Depuis 2017, la Manutention favorise l’exploration et l’expérimentation, en donnant aux artistes l’opportunité de développer leur pratique et de produire des performances inédites en 2 soirées échelonnées sur un mois. À travers le son, la vidéo, la performance, Regina crée « un univers d’une beauté illusoire et virtuelle alliant contes macabres, profondeurs d’internet et bestiaires de personnages ardents et tristes ». Son univers est souvent inquiétant : celui de « huis clos immoraux et dystopiques » où elle invite celles et ceux qui viennent là voir à des « fairy horror stories » très étranges et envoûtantes entre calme et violence, volupté et agression selon des mouvements répétitifs que souligne une musique techno.
Nue d’une certaine façon mais recouverte, l’artiste crée des stradivarius optiques et électriques en un flot aux vagues indifférentes aux autres berges : à savoir celle de l’ordre admis. En de telles chorégraphies, Regina Demina devient la femme de la lenteur et de la vitesse.

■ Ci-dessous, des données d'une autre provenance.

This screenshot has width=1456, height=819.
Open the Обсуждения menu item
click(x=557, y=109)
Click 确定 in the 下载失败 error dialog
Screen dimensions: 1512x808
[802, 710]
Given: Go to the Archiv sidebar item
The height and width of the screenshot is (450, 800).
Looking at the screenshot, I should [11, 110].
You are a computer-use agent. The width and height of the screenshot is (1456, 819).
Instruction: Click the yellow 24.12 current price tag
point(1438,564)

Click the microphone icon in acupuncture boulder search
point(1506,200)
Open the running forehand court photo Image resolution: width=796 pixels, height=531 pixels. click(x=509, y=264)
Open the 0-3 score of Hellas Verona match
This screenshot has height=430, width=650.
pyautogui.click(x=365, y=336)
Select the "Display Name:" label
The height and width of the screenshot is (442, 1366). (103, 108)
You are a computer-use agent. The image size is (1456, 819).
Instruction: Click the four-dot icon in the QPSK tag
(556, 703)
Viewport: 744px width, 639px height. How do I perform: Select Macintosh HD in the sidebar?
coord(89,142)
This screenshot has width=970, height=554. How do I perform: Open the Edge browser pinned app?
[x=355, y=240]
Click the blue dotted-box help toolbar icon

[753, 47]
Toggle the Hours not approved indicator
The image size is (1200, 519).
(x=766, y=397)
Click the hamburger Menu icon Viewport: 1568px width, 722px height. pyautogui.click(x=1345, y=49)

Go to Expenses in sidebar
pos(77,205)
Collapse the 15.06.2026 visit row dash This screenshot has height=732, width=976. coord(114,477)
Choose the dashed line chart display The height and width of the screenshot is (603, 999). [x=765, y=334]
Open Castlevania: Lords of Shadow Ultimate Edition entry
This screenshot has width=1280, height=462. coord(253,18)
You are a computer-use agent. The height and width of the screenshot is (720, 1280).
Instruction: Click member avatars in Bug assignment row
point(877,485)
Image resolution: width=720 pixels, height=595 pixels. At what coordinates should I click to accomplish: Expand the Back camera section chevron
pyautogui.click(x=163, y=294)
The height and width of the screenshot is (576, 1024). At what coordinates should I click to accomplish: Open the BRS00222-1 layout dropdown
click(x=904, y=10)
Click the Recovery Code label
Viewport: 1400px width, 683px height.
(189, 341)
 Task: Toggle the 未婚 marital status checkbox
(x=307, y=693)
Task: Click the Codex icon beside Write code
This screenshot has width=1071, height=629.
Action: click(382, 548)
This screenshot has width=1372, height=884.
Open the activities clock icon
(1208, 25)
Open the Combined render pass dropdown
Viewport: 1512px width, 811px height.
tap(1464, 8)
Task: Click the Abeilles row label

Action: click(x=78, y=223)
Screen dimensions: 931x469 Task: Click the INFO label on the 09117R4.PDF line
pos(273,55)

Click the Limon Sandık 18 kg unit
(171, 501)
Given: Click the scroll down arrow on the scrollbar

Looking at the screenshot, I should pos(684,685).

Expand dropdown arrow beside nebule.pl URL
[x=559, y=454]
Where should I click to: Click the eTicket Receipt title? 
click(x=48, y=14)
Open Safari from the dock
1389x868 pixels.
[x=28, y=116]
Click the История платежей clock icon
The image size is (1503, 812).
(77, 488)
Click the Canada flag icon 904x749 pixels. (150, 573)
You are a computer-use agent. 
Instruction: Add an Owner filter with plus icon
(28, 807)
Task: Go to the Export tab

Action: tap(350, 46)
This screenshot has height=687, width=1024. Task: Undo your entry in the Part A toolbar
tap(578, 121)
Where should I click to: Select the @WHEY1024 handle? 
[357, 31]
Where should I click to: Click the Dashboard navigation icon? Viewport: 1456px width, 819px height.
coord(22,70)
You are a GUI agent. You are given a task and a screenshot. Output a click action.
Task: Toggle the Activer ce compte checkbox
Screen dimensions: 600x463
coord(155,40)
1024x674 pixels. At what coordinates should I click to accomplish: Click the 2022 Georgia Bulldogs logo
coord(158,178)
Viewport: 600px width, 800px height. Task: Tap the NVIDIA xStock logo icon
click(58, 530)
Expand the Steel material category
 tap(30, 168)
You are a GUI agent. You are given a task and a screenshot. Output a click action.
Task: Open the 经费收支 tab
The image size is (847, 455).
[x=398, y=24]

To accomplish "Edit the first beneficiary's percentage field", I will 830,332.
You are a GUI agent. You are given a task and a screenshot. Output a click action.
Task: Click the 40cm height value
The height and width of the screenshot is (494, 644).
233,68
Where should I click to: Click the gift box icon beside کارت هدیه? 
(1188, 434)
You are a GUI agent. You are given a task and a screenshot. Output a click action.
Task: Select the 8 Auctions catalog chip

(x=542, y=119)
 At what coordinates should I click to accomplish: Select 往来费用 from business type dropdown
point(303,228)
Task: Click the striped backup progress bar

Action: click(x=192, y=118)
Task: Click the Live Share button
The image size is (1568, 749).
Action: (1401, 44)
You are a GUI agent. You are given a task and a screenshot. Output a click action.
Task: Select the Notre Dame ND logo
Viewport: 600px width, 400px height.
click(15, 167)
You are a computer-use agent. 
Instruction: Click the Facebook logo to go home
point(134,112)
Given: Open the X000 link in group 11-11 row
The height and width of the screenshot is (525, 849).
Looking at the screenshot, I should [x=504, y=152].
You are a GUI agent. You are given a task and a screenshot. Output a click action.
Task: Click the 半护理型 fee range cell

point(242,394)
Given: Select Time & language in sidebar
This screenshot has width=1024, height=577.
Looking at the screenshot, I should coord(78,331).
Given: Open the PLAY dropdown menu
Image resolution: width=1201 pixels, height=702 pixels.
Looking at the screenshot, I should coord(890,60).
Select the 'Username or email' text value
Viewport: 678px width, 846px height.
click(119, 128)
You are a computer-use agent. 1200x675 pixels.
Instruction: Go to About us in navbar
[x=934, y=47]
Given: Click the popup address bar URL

Elle casse contraires, contraintes et verrous moraux pour laisser apparaître un monde inquiétant en ses rituels sombres.
Entre délices des leurres et sur-identification féminine, les performances peuvent être prises comme des fables sensuelles, sombres mais non sans humour. Regina Demina s’amuse de ses pièges. Son personnage est fétichisé en fonction de sa propre fiction en jouant du romanesque le plus populaire ou filmique et s’échappe à la honte qui s’attache à lui par les torsions qu’elle opère.
En effet, si l’oeuvre a pour première matière le magma confus des stéréotypes féminins elle en devient la contradiction. L’artiste déclenche le mécanisme inversé à celui qui alimente le robinet du subconscient et de ses sensations « vicaires » (J. Henric). Les pseudo principes de réalité ou des films ou images « de genre » que feint de respecter l’artiste débouchent sur de bien étranges « romances » et sur une narration dégingandée et vertigineuse.
jean-paul gavard-perret
Regina Demina, Performance, La Manutention — Performeurs en résidence, Palais de Tokyo, Paris, du 15 février au 15 mars 2018.